| The GTA series annoys parents, but it also teaches us valuable lessons! |
​By Aaron Matteson
There are few video games franchises that have seemingly delighted in outraging the parents and politicians of this world as much as the Grand Theft Auto series. Beginning with its very name (always a good move to just go ahead and name your product after a felony) and escalating after the smash-hit release of Grand Theft Auto III, the cop-murdering and hooker-stalking grew more graphic with every new title. But despite numerous attempts to sue the makers of the games for unleashing this corrupting content on the minds of the young, our judicial system, in a move that surely would've appalled all of the Founding Fathers except for Ben Franklin (whose life we imagine was something like a 1770's Rockstar game), have defended all this immorality under the Freedom of Speech.
Learning from this game is the nightmare that so many parents awake from in the middle of the night, their sheets drenched in sweat and their heads filled with images of their children firing submachine guns from motorcycles. But even from this gory and sadistic source, we, the gaming community, can find something valuable. Like the following lessons:
1.) Trouble comes and goes.
In the GTA franchise, the player often manages to maneuver their avatar into tough situations. From simple hit-and-run, which might warrant a somewhat interested police tail, to mass murder and an ensuing full-scale army deployment complete with choppers and tanks, you get into some pretty intense spots.
But as with many troubles, personal and legal: once the chase has ended, whether you've landed yourself in cuffs at the precinct or you've driven your stolen ride into Liberty City's equivalent of the East River, things blow over eventually. You end up back on the streets, perhaps with a court-ordered fine to appease the victims of your crimes. All your precious weapons will be taken away. But in the end, no matter how serious the demise, with the right attitude like a gun-toting phoenix you will rise again.
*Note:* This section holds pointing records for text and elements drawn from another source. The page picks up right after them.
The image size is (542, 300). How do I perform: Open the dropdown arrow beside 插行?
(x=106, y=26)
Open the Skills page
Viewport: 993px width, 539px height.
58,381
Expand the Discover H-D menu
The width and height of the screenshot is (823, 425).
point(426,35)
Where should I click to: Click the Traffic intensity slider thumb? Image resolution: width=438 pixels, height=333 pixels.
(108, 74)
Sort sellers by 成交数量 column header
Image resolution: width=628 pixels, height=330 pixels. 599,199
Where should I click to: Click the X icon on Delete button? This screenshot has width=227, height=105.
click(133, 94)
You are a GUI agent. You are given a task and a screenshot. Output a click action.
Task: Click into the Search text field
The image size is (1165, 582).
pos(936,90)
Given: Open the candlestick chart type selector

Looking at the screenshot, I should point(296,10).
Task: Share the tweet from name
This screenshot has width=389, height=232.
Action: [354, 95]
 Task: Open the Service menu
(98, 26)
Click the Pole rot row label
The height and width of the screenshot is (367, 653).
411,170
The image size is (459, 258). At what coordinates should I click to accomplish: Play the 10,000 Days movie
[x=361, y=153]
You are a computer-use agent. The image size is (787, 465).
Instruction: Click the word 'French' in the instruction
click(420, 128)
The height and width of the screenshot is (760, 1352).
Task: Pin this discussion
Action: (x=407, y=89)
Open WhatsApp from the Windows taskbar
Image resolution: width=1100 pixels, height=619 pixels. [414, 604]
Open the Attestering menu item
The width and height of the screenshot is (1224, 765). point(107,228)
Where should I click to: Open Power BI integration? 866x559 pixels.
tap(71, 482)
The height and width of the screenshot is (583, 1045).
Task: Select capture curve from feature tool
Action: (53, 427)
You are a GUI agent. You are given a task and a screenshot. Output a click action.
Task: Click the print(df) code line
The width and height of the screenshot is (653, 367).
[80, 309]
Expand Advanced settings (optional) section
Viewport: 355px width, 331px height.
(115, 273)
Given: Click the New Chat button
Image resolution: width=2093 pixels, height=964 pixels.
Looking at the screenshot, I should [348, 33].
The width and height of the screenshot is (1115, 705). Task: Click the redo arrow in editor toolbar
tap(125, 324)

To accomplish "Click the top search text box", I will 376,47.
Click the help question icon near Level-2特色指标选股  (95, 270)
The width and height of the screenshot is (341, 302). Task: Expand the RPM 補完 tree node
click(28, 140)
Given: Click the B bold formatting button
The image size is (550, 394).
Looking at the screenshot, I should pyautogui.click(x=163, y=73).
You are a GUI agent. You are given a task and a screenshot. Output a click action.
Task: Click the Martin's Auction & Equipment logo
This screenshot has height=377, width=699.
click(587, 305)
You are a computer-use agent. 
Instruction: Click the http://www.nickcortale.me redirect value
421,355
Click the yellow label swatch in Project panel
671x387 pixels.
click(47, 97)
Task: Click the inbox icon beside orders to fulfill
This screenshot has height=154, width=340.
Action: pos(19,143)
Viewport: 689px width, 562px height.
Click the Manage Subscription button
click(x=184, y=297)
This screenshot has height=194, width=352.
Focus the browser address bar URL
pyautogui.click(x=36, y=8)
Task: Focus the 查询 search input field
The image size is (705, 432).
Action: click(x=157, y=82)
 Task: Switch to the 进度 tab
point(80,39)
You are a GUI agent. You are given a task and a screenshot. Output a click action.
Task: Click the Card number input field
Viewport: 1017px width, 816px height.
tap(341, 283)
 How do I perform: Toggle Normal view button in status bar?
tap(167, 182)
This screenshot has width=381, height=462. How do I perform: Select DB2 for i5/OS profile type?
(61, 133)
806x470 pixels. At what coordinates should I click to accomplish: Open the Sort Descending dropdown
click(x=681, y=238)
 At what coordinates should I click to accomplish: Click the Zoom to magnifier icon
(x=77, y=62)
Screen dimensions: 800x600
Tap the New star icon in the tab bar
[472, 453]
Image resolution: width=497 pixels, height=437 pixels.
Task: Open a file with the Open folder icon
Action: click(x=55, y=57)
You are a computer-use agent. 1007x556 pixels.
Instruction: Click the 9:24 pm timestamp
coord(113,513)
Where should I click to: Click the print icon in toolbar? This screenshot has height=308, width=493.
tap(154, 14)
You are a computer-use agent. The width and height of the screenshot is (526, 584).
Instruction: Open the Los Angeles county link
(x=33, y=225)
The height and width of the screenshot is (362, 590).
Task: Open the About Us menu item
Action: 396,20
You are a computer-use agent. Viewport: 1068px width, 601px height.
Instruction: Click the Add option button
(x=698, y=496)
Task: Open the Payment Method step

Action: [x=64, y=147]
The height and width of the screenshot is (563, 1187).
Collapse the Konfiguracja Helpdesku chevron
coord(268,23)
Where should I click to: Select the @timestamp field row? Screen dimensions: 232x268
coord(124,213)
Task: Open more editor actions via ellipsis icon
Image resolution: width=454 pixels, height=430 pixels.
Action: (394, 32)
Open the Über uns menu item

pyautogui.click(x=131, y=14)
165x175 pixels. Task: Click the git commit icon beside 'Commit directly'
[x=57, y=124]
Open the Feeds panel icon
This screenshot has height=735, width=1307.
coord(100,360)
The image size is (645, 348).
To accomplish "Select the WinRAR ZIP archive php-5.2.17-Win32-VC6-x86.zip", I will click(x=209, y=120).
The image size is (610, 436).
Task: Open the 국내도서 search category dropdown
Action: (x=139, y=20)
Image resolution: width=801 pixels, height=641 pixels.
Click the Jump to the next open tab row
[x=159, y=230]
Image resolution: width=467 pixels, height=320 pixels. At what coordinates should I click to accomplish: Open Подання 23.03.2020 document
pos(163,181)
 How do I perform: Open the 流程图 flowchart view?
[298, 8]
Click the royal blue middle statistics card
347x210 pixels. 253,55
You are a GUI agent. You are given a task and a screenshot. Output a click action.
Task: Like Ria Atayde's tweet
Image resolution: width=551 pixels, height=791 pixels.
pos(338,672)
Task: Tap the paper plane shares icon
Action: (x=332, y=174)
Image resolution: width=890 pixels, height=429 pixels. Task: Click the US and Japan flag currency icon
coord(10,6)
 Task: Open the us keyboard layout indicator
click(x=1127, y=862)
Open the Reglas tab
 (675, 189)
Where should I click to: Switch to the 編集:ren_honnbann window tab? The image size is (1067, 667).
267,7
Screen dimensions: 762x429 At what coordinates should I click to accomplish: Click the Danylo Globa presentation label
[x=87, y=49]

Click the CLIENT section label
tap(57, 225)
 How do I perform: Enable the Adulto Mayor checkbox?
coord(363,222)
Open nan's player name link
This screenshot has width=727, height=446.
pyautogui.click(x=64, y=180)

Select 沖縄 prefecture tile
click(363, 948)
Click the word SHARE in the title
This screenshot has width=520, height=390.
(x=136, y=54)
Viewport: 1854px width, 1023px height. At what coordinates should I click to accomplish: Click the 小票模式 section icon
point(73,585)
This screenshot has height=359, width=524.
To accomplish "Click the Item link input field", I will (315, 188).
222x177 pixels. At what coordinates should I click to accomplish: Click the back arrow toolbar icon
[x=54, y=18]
2.) You can get bored of anything.
GTA has been widely praised for popularizing the sandbox style of play that many games have since attempted to emulate. There are many upsides to this: the thrill of not being forced to complete objectives on the game's timetable, the joy of exploring a vast map on your own terms, the general feeling of autonomy.
But for all the fun that carjacking and civilian-bludgeoning the first twenty hours, the free-roam play becomes - dare we say it? - kind of boring.
If you had travelled back in time to when we were twelve and told us all the details of GTA, all the stupid and glorious miscreant possibilities there are scattered throughout these games, we'd have gladly sworn that we would never play any other game. But just like anything else, too much of a good thing gets monotonous. For the same reason that millionaires aren't always happy and even wildly attractive people fall out of love with each other, there comes a day when you tire of virtual prostitute murder.
3.) Everybody secretly wants to be a jerk.
There's a reason there is no Dean's List video game equivalent of GTA (perhaps it would be called GPA) where you journey through the different echelons of higher learning, racking up your professors' commendations and slaving away dutifully at an internship, your hard work and integrity eventually paying off with a salaried position.
Everybody, secretly, wants to be that asshole on the evening news.
4.) Brains are hard to rot.
But there's another side to this last lesson that is equally as important, especially for the would-be moral crusaders who have GTA-style video games in their sights. Yes, the character you control is often allowed, even encouraged, to do terrible things in the Grand Theft Auto series. And yes, we'll even admit that there have been isolated instances of people influenced by Grand Theft Auto acting out destructive or violent urges.
But anything can inspire some disturbed people to commit violence (Domino Pizza's 1989 "Noid" hostage situation comes to mind). That said, there has been no wave of crime, no spike in Molotov cocktailings in urban areas, no sign that playing this particular game has corrupted a giant swath of American youth. We made it, Mrs. Gore and Mr. Lieberman! We played Grand Theft Auto and we're not sociopaths! We successfully distinguished between reality and pretend. What's our prize?
We hope it's a rocket launcher.
5.) The 80's were both badass and incredibly stupid.
Thanks, Vice City. Sometimes we forget about the paradox of that magical, idiotic decade.